Smad3 è un trasduttore chiave segnale TGF-β1-indotte [13]. Nel tentativo di chiarire ulteriormente il rapporto tra FOSL2 e Smad3, abbiamo identificato FOSL2 come co-fattore per Smad3. Come FOSL2 funzioni in cellule non è stato caratterizzato fino ad oggi [14]. In primo luogo abbiamo convalidato i interazioni fisiche di FOSL2 con Smad3. Nel nucleo, oligomeri Smad reclutare i trascrizionali co-attivatori p300 /CBP [15] - [17], che sono strutturalmente simili proteine con istone acetiltransferasi (HAT) di attività. Acetilazione è una modificazione post-traslazionale di proteine, con gli istoni è l'esempio più noto [18]. Smad3 è un obiettivo diretto delle trascrizionali co-attivatori p300 /CBP, e questo acetilazione è stimolata dal TGF-β [19]. Tuttavia, non è chiaro se esistono altre proteine che facilitano questo processo. In questo rapporto, abbiamo dimostrato che FOSL2 promuove P300 legame Smad3 e Smad3 acetilazione da P300, suggerendo che FOSL2 gioca un ruolo positivo nella regolazione della segnalazione del TGF-β.

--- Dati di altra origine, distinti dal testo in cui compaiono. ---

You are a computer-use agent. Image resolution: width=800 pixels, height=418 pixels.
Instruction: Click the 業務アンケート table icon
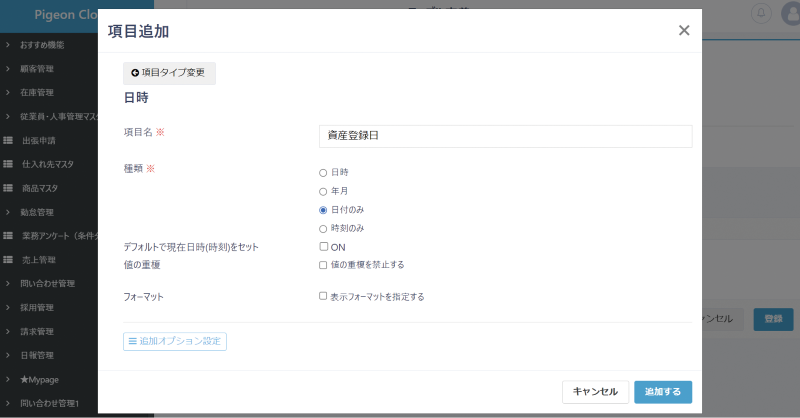(x=8, y=236)
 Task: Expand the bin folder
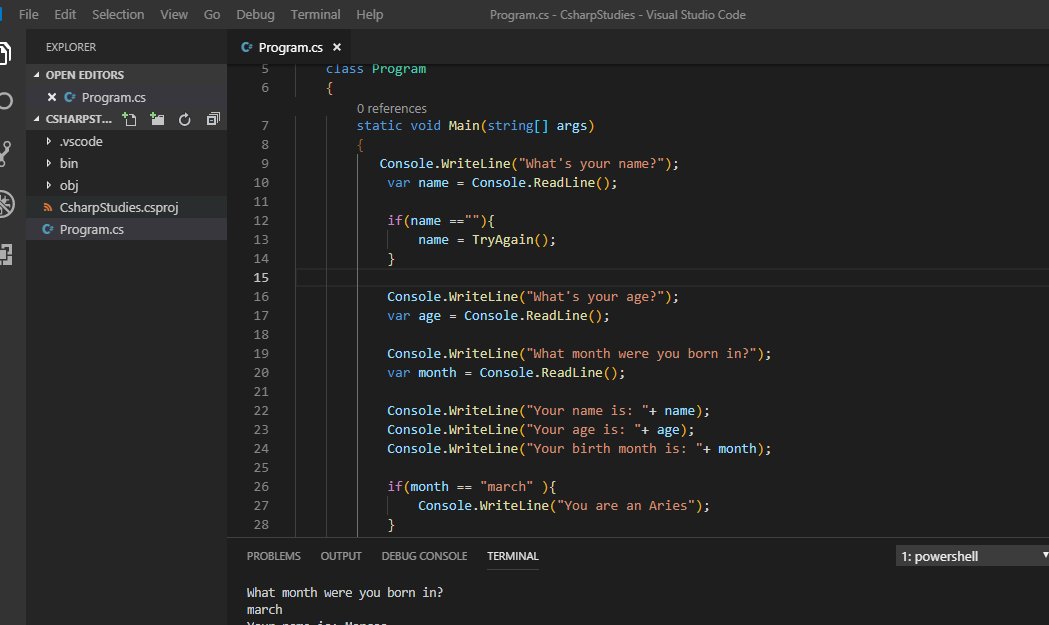coord(68,163)
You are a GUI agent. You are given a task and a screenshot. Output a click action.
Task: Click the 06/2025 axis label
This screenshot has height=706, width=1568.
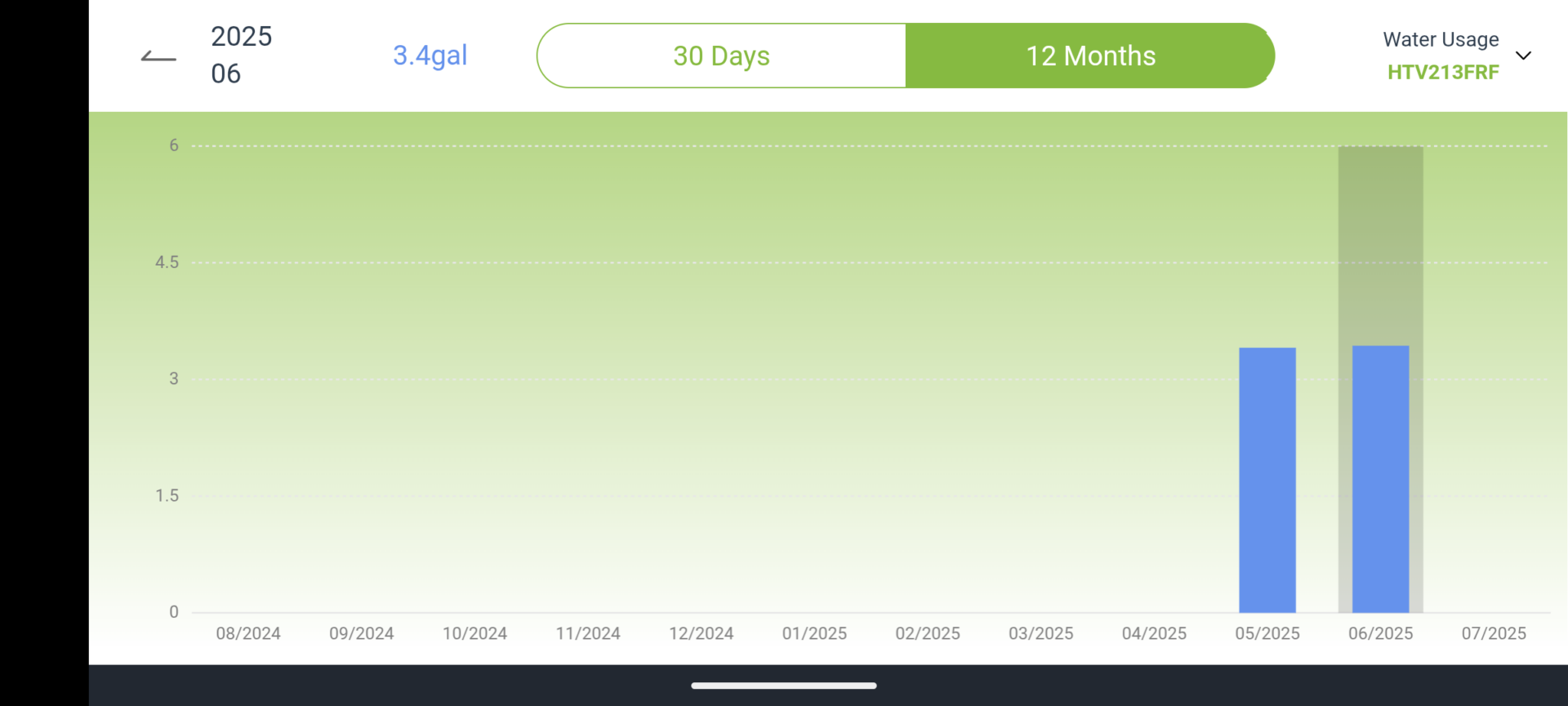[1380, 633]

Metastasi è un processo molto complesso che coinvolge la fuga di le cellule tumorali dal tumore primario di massa, la migrazione e l'invasione attraverso le membrane basali e dei tessuti connettivi, l'ingresso nel vascolare o il sistema linfatico, la sopravvivenza nella circolazione, stravaso a diversi siti di organi (tra cui l'attaccamento alle cellule endoteliali e diapaedesis attraverso l'endotelio), e proliferazione per formare una metastasi a distanza [20] - [22]. risultati precedenti hanno dimostrato che l'iperespressione FOSL2 porta ad un aumento potenziale invasivo delle cellule del cancro al seno, ma il meccanismo non è stato chiarito finora [23]. Dato che TGF-β1 può utilizzare vari programmi per promuovere la metastasi del cancro attraverso i suoi effetti sul microambiente tumorale, le proprietà invasive migliorate, e l'inibizione della funzione delle cellule immunitarie, i nostri risultati rivelano anche che FOSL2 può aumentare il potenziale invasivo attraverso la via TGF-β. Inoltre, i nostri risultati clinici di una correlazione tra FOSL2 ed espressione Smad3 attivato nei tumori NSCLC confermano ulteriormente questa conclusione. Questi risultati evidenziano il contributo di FOSL2 a non a piccole cellule del polmone tumorigenesi e aumentare la possibilità di inibire FOSL2 nella terapia NSCLC
.
In sintesi, forniamo la prima prova che FOSL2 facilita la migrazione TGF-β1-indotta in NSCLC cellule di interazione con Smad3 e promuove in tal modo P300 legame Smad3 e Smad3 acetilazione da P300, eventi che possono contribuire allo sviluppo di NSCLC e suggerire FOSL2 come un potenziale bersaglio terapeutico nel NSCLC.
Riconoscimenti
Questo lavoro è stato sostenuto dal National Science Foundation naturale della Cina (81.172.818; 81.172.215).